Across the street, the storied Grey Mule Saloon enjoys a second life as a convivial wine bar. Opened as a saloon in the 1880s, the adobe building is now the tasting room for Texas’ largest winemaker, Mesa Vineyards. Nearby landmarks include the Comanche Springs pavilion and swimming pool, built in 1938. The pool still opens in the summer, and each July, the city holds its annual Fort Stockton Water Carnival there, an extravaganza of water ballet, music, and dancing that began in 1936 when Comanche Springs still flowed.

South of Zero Stone Park stands the Historic Old Jail, an imposing two-story sandstone structure built in 1882 and enlarged in 1913. The Pecos County Historical Commission now operates the jail as a museum featuring tributes to local law enforcement officers, austere cellblocks, and the original 1880s holding cell.

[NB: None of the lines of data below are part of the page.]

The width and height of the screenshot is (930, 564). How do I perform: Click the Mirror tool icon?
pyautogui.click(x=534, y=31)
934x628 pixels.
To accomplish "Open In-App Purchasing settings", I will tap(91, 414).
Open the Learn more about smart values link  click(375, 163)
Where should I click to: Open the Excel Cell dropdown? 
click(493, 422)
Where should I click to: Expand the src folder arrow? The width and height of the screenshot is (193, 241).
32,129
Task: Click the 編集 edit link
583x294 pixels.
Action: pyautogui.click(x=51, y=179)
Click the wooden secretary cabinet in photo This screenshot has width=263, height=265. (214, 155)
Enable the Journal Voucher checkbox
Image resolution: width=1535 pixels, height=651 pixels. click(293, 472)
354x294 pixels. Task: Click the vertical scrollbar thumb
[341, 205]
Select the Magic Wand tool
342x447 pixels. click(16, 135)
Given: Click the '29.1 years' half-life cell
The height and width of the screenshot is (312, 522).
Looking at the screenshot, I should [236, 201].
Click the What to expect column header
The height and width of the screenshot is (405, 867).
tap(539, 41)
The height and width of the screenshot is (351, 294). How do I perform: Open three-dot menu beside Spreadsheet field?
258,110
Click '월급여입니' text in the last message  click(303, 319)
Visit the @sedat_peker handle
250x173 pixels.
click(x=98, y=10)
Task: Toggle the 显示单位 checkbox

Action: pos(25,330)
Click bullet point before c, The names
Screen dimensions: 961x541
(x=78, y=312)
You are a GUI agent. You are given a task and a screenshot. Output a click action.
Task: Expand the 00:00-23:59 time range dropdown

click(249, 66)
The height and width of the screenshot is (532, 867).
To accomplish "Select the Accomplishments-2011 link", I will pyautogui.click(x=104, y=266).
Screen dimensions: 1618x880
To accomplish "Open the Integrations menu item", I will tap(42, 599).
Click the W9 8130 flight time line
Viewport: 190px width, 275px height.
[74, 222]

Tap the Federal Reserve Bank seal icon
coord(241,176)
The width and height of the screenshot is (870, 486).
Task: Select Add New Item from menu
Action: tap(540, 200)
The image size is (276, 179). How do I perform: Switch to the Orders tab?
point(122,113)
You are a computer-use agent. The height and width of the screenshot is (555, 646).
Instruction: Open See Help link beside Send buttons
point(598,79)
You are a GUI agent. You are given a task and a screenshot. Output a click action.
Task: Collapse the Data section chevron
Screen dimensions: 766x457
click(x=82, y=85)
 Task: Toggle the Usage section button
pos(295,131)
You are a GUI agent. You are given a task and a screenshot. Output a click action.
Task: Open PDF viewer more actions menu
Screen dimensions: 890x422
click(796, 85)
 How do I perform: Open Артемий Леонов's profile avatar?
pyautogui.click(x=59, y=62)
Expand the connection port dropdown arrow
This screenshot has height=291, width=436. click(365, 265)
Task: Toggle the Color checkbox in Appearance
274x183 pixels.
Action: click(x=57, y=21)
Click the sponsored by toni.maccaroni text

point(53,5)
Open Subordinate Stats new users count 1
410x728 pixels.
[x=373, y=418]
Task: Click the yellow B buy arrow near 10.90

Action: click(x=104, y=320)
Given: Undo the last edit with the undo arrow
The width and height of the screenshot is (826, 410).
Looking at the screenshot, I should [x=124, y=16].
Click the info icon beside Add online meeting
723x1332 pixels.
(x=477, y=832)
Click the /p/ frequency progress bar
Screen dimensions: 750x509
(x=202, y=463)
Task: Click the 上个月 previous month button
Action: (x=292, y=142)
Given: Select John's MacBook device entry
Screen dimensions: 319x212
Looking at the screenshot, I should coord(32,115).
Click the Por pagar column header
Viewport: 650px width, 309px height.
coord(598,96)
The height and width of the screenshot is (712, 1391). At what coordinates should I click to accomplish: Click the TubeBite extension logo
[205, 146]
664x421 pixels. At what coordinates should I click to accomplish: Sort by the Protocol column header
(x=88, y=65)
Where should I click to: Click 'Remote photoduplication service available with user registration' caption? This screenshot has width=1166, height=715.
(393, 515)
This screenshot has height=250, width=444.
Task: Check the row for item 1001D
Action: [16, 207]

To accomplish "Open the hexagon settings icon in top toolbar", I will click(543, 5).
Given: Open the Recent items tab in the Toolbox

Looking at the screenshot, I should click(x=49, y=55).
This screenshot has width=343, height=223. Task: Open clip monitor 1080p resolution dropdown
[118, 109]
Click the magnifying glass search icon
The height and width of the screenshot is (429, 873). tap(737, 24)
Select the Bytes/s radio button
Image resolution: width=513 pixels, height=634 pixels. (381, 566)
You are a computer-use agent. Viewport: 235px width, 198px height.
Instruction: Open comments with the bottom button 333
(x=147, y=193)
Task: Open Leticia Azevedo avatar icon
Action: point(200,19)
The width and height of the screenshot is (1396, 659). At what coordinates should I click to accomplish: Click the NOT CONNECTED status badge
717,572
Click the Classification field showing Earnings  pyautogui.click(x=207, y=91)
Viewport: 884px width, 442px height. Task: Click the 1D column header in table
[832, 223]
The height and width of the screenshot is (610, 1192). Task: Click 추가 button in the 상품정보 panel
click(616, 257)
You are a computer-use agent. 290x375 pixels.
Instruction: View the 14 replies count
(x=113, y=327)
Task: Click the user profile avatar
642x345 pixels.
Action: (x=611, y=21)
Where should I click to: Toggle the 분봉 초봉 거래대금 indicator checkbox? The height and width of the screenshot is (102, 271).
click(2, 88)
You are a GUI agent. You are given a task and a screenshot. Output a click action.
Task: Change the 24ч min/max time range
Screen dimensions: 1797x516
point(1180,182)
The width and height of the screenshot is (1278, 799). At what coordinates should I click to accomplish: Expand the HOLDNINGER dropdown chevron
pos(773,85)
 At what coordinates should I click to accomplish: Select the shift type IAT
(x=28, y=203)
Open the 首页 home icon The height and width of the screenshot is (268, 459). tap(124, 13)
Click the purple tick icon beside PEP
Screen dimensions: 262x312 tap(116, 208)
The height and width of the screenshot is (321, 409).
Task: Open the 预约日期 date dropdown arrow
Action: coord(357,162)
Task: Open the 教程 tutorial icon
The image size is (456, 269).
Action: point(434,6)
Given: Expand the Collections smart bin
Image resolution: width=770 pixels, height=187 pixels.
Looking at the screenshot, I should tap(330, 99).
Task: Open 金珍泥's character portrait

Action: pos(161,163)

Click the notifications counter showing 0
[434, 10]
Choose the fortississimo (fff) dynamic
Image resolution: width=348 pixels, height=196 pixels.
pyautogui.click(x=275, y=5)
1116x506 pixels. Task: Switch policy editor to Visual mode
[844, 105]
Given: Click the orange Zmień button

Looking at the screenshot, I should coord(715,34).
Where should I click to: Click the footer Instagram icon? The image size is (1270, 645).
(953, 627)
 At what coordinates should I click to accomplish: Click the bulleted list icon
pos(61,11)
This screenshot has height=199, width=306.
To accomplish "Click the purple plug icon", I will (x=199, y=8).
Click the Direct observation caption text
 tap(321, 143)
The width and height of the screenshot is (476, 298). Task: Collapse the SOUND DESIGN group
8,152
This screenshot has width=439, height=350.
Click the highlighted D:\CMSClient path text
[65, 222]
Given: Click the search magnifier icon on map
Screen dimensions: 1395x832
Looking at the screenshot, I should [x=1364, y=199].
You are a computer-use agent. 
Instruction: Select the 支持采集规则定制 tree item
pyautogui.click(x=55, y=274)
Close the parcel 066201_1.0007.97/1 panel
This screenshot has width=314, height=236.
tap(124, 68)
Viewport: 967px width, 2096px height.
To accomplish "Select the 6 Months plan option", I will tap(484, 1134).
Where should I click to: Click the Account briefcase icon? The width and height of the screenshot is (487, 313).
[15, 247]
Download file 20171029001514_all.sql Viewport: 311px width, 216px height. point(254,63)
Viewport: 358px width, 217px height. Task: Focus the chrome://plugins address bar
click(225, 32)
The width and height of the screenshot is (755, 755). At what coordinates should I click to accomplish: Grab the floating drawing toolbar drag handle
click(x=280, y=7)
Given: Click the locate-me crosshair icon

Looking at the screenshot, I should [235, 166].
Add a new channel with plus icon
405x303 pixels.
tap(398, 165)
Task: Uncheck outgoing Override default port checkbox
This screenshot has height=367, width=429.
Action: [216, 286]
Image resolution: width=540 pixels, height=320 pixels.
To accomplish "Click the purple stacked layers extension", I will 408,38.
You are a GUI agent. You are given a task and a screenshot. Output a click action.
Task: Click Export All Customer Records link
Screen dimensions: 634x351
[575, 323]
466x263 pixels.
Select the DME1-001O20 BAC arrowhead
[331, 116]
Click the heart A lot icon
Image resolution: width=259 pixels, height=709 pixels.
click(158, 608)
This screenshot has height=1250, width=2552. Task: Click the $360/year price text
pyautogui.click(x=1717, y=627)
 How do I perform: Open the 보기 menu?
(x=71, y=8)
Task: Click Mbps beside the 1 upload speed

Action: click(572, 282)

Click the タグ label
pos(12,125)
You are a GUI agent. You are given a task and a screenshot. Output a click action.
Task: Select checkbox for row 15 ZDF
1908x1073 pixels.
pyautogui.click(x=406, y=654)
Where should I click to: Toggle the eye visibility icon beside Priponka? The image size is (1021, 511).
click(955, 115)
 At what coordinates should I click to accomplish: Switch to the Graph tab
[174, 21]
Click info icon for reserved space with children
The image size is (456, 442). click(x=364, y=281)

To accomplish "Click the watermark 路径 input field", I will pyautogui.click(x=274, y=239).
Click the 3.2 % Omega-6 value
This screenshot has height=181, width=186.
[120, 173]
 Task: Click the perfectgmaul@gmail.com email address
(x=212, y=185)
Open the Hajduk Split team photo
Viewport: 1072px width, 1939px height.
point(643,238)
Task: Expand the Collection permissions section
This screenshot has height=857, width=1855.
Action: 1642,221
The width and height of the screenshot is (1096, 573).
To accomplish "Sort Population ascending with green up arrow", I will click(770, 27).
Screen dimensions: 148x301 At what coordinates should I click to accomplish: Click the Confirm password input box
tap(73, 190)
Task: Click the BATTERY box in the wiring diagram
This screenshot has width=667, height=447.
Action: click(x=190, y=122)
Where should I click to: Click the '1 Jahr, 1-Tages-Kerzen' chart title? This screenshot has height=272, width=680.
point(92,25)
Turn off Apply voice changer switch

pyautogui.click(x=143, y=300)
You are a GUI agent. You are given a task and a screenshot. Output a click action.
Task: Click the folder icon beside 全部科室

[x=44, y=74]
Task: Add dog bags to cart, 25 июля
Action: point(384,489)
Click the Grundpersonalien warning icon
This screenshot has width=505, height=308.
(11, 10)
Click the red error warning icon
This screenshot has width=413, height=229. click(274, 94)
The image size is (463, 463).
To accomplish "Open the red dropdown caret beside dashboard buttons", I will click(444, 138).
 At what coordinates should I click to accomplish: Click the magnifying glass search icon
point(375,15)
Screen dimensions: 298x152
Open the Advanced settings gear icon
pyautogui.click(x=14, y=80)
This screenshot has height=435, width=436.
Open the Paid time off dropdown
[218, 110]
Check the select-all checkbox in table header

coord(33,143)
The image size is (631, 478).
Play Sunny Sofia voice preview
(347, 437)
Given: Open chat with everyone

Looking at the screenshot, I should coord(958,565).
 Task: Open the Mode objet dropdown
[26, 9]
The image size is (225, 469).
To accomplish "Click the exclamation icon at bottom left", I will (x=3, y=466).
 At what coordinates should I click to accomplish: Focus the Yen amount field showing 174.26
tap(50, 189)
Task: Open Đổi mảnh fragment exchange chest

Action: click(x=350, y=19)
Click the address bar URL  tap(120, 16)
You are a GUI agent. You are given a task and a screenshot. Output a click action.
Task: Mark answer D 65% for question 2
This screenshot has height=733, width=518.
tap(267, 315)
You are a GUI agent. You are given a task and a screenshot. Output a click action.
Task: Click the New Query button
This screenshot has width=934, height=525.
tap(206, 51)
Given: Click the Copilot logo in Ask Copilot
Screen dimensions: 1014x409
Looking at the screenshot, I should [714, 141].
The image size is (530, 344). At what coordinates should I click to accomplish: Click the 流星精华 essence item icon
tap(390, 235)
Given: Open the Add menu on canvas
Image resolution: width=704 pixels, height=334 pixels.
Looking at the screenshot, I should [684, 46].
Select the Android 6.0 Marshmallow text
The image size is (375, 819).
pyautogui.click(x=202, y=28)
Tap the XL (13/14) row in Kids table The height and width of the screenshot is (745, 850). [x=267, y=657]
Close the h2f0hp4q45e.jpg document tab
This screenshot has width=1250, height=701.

Surrounding Pecos County obliges vista seekers with nearly 5,000 square miles of plateaus, mesas, and mountains. The scenic drive from Fort Stockton south to Sanderson on US 285 draws sightseers as well as racing enthusiasts each April for the Big Bend Open Road Race. The 118-mile round-trip route is tough and unforgiving, much like the Trans-Pecos frontier that tested the mettle of Fort Stockton soldiers and pioneers 150 years ago.